Read more: India Needs Help. Now
US National Security Adviser Jake Sullivan spoke to his counterpart in India over the weekend. The US will provide vaccine materials and additional financial assistance. The European powers are likewise poised to deliver aid.
On Sunday, India logged almost 350,000 new cases and more than 2,750 deaths. Modi’s express desire to avoid a strict national lockdown seems increasingly untenable.
Speaking of untenable, growth estimates for India made prior to the current surge may soon be out of reach, even as forecasters aren’t yet ready to throw in the towel. The IMF’s latest World Economic Outlook put growth at more than 12% this year, the most among major economies (figure below).
Janez Lenarcic, the European Commissioner for Crisis Management, tweeted Sunday that the EU has activated the Civil Protection Mechanism. Europe “is already coordinating and is seeking to send oxygen and medicine to India after receiving a request from Delhi,” he said.
Ursula von der Leyen called the situation “alarming” and said the EU “is pooling resources to respond rapidly to India’s request for assistance.”

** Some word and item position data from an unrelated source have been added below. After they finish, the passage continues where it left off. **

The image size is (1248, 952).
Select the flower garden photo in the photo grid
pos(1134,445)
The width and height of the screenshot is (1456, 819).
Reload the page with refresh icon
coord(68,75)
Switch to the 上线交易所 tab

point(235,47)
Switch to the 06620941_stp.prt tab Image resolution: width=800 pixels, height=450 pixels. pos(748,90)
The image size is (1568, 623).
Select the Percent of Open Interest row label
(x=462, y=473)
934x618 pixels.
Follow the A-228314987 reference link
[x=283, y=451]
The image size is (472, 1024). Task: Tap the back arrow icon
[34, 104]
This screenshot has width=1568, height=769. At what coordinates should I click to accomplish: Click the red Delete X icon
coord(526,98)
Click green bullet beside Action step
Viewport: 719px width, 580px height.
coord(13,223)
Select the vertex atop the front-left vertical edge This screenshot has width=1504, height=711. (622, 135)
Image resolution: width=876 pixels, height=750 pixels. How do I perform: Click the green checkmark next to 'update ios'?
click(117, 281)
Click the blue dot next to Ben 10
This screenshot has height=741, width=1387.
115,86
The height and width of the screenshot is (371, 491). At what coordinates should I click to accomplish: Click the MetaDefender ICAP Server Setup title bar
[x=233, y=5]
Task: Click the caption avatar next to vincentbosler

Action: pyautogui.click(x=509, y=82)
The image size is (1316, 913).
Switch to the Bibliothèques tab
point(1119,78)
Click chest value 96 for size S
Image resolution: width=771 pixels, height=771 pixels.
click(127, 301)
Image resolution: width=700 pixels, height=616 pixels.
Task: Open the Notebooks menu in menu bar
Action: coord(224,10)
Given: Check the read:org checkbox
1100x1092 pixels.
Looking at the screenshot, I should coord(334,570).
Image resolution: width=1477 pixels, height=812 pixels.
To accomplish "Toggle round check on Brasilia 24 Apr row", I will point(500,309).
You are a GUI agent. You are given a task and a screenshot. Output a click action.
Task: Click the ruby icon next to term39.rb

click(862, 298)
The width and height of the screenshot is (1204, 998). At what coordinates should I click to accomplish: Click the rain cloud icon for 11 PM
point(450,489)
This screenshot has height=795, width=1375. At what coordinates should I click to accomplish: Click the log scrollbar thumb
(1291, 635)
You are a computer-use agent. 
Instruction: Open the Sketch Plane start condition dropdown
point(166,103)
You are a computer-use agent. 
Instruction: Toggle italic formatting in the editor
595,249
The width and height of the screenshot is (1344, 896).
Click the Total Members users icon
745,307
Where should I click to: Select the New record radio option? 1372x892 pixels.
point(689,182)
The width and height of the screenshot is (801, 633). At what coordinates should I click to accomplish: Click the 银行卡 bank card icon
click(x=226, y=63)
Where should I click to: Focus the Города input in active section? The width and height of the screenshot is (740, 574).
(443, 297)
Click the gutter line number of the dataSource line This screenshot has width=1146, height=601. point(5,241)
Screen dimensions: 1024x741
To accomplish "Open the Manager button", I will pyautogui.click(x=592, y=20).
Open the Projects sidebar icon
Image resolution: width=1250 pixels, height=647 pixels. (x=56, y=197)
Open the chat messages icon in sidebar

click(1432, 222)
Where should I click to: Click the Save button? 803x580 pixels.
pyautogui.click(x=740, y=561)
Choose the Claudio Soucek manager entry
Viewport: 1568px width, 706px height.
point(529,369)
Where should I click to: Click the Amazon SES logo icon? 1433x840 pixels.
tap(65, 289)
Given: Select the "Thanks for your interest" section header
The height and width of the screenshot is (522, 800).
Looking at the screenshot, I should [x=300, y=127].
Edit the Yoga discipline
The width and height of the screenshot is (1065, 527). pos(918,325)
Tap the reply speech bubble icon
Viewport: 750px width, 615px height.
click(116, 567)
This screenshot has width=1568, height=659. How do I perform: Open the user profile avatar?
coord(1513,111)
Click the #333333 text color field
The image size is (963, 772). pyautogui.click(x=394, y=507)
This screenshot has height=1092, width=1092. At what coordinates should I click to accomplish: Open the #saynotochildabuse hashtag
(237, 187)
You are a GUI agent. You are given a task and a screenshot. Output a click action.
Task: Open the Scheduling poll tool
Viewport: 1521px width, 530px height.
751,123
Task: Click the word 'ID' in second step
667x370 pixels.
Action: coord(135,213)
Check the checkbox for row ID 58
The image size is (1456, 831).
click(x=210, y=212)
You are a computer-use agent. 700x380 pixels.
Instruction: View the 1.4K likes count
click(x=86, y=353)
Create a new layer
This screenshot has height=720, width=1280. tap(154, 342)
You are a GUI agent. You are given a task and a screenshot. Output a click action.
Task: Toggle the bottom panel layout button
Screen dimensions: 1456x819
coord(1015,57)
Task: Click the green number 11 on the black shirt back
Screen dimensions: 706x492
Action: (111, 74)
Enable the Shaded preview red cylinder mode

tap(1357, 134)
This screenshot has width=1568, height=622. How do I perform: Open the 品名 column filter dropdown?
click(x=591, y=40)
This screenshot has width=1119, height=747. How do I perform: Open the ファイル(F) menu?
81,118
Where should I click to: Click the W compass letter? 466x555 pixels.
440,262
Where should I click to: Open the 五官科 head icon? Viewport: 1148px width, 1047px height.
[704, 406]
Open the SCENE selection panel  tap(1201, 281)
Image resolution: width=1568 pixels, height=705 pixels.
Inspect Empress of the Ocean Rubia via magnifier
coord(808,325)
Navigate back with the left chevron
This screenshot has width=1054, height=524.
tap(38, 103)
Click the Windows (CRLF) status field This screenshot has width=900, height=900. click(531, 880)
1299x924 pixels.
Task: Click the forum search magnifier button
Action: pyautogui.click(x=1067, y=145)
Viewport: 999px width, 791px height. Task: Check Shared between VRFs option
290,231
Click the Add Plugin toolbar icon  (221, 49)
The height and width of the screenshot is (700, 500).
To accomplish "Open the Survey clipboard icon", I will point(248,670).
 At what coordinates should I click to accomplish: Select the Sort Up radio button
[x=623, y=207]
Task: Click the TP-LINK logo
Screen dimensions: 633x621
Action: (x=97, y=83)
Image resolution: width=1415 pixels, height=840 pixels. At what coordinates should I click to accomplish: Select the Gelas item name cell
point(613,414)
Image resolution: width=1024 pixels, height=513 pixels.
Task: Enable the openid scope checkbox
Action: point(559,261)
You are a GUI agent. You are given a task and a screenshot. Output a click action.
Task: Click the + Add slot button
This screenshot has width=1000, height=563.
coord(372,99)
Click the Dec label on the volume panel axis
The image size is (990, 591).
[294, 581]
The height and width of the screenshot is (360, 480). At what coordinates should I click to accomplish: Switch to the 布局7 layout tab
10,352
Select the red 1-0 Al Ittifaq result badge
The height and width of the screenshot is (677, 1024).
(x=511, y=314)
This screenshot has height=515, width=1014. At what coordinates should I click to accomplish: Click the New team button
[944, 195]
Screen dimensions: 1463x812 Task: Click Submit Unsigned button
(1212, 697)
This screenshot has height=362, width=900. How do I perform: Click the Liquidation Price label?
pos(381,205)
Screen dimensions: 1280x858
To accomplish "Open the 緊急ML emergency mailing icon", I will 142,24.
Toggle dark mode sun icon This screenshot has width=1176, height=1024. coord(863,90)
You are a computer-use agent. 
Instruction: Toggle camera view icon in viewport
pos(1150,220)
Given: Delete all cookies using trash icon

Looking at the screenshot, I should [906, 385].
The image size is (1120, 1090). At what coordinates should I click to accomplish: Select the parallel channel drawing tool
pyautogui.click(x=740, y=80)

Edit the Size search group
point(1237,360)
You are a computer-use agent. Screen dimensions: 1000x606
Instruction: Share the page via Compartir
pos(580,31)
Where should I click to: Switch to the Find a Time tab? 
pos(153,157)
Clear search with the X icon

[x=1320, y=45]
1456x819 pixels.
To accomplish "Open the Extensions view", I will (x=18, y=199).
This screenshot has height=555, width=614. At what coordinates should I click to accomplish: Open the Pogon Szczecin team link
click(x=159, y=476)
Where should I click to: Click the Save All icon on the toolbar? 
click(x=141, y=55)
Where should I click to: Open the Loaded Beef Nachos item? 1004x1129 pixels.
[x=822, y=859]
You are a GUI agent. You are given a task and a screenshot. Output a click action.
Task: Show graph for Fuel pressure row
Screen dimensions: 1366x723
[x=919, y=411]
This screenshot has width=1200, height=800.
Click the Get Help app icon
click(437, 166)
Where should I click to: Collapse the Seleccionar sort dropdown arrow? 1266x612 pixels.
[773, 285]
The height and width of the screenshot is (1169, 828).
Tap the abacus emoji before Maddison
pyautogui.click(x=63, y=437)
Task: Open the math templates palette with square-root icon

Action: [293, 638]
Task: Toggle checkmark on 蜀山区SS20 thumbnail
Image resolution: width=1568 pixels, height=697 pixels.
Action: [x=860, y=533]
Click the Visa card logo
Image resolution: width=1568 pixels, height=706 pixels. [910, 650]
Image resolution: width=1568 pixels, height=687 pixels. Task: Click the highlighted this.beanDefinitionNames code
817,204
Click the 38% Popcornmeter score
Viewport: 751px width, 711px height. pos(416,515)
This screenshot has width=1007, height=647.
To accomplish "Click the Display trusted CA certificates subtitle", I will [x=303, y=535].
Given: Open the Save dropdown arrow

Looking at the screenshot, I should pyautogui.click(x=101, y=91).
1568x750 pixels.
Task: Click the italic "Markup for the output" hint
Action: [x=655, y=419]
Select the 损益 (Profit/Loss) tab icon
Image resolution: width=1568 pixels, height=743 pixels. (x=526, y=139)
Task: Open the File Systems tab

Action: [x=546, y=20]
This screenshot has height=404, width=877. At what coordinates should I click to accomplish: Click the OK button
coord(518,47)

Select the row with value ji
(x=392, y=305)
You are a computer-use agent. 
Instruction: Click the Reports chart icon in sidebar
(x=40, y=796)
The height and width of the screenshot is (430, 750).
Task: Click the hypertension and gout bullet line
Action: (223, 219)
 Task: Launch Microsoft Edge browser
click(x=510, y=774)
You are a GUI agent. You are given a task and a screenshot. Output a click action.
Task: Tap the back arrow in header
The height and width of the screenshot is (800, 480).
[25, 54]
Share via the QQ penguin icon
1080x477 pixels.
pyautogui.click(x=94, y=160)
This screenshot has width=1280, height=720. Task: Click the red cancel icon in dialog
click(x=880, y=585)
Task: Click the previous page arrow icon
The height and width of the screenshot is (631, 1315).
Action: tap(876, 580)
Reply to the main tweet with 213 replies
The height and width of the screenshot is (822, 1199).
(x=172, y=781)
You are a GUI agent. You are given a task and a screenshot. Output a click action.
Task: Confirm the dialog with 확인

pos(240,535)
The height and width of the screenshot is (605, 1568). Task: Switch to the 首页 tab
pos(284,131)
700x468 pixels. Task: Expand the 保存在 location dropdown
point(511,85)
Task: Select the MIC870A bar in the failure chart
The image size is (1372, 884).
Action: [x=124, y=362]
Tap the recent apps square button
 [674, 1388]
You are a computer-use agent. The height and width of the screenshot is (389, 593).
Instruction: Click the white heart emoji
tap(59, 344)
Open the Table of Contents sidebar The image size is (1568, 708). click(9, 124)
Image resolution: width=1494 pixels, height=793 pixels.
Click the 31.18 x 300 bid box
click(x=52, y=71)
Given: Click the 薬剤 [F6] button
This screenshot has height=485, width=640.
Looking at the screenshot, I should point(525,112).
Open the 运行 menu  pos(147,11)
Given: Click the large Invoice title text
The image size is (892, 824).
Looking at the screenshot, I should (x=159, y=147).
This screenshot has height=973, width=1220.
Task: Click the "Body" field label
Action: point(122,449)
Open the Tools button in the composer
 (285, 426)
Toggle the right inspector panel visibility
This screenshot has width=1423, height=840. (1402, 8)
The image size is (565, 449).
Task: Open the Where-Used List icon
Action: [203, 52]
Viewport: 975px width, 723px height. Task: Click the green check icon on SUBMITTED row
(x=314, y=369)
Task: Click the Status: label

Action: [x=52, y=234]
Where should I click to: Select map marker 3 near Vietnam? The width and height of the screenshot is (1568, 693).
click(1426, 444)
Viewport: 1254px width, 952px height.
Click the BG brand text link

“Just as India sent assistance to the United States as our hospitals were strained early in the pandemic, the US is determined to help India in its time of need,” the White House wrote, in a statement, adding that,
To this end, the US is working around the clock to deploy available resources and supplies. The US has identified sources of specific raw material urgently required for Indian manufacture of the Covishield vaccine that will immediately be made available for India. To help treat COVID-19 patients and protect front-line health workers in India, the US has identified supplies of therapeutics, rapid diagnostic test kits, ventilators, and Personal Protective Equipment that will immediately be made available for India. The US also is pursuing options to provide oxygen generation and related supplies on an urgent basis.
In case the message isn’t clear enough: This is rapidly becoming an international emergency. And it if isn’t dealt with accordingly, it could become an international crisis. At that point, markets would find it exceedingly difficult to ignore.
Also on Sunday, Anthony Fauci told ABC that sending India unapproved doses of the Astra vaccine from America’s stockpile is on the table. “We have about 30 million doses of that AstraZeneca vaccine that aren’t approved for use here. Shouldn’t we just be sending that over?,” George Stephanopoulos wondered. “I think that’s going to be something that’s up for active consideration, George, certainly,” Fauci responded.
Meanwhile, Japan’s latest state of emergency is now in effect. It covers Tokyo, Osaka, Kyoto and Hyogo, and will last for 17 days. “The scheduled end, ahead of an expected visit to Japan of International Olympic Committee President Thomas Bach in mid-May, has led to criticism that the government is putting the Olympic schedule over people’s health,” the AP noted. Japanese shares are coming off their worst week since February despite the BoJ returning to the market. The central bank meets this week.
Oh, and if you were wondering whether Senate Republicans are more concerned about the deficit or staying in the good graces of corporate America at a time when the C-Suite is increasingly inclined to distance itself from the party, Lindsey Graham told Fox that in his view, “there’s a deal to be done on infrastructure” and all of the cost needn’t be funded, especially not if funding it means raising corporate taxes.
Instead of raising the corporate tax rate, Graham said it might be preferable to spend between $800 billion and $900 billion and “not pay for it.”
What’s that you say? Unfunded spending? And Lindsey Graham is suggesting it? On Fox?
“I’m not going to raise corporate taxes to 28%. At the end of the day, I’m willing to not pay for some of the infrastructure spending because I think it pays for itself over time,” he explained, adding that Americans should “watch Joe Manchin.”